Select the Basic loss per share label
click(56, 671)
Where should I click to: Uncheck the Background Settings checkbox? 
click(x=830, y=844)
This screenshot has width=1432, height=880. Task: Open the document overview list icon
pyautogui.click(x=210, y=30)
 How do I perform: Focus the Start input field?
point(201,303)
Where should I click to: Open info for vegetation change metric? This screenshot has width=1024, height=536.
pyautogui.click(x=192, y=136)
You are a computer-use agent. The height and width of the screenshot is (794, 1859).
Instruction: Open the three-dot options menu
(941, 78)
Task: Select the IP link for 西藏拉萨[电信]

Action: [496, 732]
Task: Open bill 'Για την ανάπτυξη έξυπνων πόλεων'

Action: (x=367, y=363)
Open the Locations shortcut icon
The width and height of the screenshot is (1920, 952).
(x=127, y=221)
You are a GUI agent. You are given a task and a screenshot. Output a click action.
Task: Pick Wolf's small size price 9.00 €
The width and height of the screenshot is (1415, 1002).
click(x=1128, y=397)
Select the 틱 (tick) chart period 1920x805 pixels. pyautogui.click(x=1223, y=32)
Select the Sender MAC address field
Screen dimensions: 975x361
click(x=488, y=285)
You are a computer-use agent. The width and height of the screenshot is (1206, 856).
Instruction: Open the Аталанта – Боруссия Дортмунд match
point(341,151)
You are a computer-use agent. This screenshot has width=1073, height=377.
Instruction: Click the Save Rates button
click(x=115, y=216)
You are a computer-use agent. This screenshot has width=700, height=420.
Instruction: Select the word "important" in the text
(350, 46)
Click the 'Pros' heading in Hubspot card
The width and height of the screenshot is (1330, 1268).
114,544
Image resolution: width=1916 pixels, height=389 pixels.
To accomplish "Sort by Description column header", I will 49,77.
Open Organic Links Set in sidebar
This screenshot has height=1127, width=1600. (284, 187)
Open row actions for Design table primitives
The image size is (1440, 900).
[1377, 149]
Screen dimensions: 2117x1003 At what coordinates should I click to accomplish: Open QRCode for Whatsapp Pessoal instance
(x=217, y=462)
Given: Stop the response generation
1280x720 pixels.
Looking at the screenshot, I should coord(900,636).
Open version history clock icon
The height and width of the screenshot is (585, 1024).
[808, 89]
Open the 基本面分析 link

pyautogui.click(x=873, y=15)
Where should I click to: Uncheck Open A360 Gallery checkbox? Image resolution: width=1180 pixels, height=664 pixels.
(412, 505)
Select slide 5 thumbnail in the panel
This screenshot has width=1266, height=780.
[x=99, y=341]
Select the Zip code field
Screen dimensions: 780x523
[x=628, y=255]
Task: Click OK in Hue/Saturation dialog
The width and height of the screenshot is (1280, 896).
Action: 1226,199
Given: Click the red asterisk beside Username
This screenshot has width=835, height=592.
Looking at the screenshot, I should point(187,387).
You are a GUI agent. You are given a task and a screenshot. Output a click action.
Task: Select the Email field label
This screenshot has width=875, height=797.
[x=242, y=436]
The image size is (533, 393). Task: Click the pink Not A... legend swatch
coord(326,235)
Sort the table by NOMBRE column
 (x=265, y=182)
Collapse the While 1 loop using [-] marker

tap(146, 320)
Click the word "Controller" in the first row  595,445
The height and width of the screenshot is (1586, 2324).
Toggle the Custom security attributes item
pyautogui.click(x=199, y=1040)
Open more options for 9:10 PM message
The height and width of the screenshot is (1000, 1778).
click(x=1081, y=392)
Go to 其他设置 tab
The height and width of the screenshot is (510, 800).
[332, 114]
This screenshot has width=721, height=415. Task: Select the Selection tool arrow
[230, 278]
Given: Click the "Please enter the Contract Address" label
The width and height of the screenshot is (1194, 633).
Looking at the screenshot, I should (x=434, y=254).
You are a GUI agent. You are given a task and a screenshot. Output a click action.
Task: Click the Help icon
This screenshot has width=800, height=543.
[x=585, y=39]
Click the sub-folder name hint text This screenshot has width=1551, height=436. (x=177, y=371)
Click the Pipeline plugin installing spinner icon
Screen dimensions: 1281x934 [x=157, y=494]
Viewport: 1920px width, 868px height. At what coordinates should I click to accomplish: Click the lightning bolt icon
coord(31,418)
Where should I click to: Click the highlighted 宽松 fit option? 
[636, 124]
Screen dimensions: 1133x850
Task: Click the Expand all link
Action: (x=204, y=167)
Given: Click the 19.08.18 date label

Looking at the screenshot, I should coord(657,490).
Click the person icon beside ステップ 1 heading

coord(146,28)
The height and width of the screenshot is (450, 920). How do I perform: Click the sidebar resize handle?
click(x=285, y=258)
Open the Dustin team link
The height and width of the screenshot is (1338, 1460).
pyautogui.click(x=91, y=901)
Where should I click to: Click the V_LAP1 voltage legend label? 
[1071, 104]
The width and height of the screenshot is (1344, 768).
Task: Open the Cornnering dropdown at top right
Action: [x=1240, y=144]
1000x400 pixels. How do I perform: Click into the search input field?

+-------+

All that is wanted is the set of lines from the one with "Given: Click the 19.08.18 date label" through the last line of the entries, both included, output exactly.

Given: Click the 19.08.18 date label

Looking at the screenshot, I should coord(657,490).
Click the person icon beside ステップ 1 heading

coord(146,28)
The height and width of the screenshot is (450, 920). How do I perform: Click the sidebar resize handle?
click(x=285, y=258)
Open the Dustin team link
The height and width of the screenshot is (1338, 1460).
pyautogui.click(x=91, y=901)
Where should I click to: Click the V_LAP1 voltage legend label? 
[1071, 104]
The width and height of the screenshot is (1344, 768).
Task: Open the Cornnering dropdown at top right
Action: [x=1240, y=144]
1000x400 pixels. How do I perform: Click into the search input field?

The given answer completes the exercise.